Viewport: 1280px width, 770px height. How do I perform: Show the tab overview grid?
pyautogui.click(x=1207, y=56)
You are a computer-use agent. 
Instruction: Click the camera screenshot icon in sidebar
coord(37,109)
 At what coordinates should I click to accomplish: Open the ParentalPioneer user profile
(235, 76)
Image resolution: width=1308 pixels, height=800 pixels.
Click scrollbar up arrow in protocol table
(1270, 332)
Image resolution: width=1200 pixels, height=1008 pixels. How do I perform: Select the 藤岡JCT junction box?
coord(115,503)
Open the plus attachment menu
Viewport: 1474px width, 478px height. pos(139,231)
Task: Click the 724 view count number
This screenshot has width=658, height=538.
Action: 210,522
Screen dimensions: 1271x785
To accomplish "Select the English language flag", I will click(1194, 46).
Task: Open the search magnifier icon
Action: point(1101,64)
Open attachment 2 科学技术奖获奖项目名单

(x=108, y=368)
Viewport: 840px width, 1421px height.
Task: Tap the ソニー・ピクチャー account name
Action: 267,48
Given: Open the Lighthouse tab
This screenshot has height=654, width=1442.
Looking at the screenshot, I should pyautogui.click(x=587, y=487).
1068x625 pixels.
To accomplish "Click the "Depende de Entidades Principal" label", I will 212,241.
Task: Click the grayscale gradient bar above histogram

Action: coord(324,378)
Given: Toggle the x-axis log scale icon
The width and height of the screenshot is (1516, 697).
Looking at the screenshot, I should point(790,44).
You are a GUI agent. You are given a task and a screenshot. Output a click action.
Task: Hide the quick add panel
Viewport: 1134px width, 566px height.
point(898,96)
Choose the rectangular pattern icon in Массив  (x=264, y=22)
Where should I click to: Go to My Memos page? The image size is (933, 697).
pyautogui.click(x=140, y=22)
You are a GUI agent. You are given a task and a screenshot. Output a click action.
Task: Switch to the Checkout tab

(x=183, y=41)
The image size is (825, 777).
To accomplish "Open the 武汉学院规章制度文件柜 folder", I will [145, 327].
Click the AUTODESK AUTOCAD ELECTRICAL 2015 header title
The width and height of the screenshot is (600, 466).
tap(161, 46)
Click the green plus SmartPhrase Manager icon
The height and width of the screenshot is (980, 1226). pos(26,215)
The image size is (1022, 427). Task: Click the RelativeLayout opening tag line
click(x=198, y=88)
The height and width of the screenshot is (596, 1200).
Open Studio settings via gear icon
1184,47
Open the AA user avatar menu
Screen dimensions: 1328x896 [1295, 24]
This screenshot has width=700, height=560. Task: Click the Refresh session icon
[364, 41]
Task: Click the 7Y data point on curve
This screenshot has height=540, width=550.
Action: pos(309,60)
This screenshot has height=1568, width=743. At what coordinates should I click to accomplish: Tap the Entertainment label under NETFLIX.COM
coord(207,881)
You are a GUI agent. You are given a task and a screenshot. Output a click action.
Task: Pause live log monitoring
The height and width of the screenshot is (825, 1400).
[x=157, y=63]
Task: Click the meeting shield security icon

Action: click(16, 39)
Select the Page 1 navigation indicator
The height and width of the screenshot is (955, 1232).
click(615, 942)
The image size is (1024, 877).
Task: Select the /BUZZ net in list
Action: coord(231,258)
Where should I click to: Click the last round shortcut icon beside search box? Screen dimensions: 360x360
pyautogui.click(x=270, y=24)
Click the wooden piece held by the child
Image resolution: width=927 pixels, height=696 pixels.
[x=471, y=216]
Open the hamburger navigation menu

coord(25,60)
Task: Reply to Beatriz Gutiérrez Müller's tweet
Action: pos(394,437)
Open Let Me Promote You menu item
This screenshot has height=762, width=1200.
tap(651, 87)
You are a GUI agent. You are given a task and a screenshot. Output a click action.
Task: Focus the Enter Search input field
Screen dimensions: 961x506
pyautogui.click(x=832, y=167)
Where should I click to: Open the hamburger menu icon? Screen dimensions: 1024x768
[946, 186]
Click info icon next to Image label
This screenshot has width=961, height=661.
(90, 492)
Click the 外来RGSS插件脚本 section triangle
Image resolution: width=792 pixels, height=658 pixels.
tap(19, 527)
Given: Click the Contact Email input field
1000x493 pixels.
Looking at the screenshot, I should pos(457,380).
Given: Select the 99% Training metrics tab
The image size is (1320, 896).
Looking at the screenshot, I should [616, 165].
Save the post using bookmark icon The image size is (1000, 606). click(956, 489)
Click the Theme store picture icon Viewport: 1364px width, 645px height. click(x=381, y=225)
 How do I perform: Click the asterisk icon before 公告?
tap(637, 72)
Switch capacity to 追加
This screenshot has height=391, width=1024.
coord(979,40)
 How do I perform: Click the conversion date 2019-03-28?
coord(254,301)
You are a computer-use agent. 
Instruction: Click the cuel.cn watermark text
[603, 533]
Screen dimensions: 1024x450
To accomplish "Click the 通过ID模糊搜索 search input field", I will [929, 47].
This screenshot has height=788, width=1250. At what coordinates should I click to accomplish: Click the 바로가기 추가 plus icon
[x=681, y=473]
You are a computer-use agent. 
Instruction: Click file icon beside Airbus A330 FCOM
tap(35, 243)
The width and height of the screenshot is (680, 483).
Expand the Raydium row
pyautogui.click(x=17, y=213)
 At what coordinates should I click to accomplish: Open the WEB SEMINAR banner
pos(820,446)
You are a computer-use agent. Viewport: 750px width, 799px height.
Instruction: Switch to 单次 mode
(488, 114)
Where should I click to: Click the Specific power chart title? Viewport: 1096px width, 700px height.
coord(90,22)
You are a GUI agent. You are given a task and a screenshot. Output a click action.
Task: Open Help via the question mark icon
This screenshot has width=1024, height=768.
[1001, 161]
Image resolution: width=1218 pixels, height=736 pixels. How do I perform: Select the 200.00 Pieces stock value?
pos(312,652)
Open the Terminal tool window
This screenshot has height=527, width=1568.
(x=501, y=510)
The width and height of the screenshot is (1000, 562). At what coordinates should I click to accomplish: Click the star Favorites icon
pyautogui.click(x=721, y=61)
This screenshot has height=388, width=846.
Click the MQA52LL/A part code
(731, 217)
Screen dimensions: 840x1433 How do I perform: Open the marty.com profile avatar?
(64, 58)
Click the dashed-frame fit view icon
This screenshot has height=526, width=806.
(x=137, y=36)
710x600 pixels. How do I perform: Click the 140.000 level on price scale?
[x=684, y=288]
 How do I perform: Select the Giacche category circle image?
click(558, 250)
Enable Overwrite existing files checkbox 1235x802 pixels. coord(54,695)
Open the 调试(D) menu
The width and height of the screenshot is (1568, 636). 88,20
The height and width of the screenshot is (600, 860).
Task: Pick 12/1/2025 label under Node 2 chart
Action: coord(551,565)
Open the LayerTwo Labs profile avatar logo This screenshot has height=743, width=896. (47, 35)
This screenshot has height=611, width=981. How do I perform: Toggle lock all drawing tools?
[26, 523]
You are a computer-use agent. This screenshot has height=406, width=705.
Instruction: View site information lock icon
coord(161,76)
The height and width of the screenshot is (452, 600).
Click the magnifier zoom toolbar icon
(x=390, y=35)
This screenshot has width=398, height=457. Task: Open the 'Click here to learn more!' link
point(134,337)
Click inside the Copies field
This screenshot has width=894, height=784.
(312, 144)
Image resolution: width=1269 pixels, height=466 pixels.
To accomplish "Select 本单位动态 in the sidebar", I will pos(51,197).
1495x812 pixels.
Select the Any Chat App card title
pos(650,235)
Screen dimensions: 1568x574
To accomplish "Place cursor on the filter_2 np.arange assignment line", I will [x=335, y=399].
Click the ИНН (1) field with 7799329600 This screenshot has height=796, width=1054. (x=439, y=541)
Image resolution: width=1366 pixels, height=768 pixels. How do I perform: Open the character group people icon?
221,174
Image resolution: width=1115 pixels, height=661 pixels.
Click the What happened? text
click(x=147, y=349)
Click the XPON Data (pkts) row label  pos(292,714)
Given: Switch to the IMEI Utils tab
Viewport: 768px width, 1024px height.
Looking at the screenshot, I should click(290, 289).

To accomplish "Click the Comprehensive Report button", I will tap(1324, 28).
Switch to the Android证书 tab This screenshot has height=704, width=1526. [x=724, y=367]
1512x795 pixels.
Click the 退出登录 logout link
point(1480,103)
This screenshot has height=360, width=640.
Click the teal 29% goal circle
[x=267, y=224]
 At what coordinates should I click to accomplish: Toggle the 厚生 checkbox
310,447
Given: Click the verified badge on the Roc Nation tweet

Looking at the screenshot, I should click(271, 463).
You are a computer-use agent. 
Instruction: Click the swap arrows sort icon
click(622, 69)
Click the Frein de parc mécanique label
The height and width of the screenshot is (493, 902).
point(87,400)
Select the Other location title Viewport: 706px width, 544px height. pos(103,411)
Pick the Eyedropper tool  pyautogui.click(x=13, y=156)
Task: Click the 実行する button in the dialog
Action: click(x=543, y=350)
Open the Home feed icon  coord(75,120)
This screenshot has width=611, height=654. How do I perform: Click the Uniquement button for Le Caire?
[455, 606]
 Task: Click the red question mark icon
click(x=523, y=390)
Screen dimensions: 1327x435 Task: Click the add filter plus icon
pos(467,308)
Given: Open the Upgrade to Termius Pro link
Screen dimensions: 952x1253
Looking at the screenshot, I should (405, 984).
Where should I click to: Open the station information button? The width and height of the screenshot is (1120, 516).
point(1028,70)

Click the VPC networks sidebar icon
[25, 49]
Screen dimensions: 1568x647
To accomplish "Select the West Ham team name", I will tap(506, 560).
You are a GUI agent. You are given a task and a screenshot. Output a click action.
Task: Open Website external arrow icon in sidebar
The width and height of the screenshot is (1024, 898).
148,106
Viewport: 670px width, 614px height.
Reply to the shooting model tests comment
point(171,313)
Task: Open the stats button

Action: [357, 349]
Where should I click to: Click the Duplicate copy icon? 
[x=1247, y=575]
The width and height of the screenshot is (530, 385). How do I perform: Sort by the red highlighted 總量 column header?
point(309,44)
......
Work instructions: Retype exactly the lines from the first line of the records above through the line containing "Given: Toggle the x-axis log scale icon", both included, and nothing else.

Exercise answer:
Viewport: 1280px width, 770px height. How do I perform: Show the tab overview grid?
pyautogui.click(x=1207, y=56)
You are a computer-use agent. 
Instruction: Click the camera screenshot icon in sidebar
coord(37,109)
 At what coordinates should I click to accomplish: Open the ParentalPioneer user profile
(235, 76)
Image resolution: width=1308 pixels, height=800 pixels.
Click scrollbar up arrow in protocol table
(1270, 332)
Image resolution: width=1200 pixels, height=1008 pixels. How do I perform: Select the 藤岡JCT junction box?
coord(115,503)
Open the plus attachment menu
Viewport: 1474px width, 478px height. pos(139,231)
Task: Click the 724 view count number
This screenshot has width=658, height=538.
Action: 210,522
Screen dimensions: 1271x785
To accomplish "Select the English language flag", I will click(1194, 46).
Task: Open the search magnifier icon
Action: point(1101,64)
Open attachment 2 科学技术奖获奖项目名单

(x=108, y=368)
Viewport: 840px width, 1421px height.
Task: Tap the ソニー・ピクチャー account name
Action: 267,48
Given: Open the Lighthouse tab
This screenshot has height=654, width=1442.
Looking at the screenshot, I should pyautogui.click(x=587, y=487).
1068x625 pixels.
To accomplish "Click the "Depende de Entidades Principal" label", I will 212,241.
Task: Click the grayscale gradient bar above histogram

Action: coord(324,378)
Given: Toggle the x-axis log scale icon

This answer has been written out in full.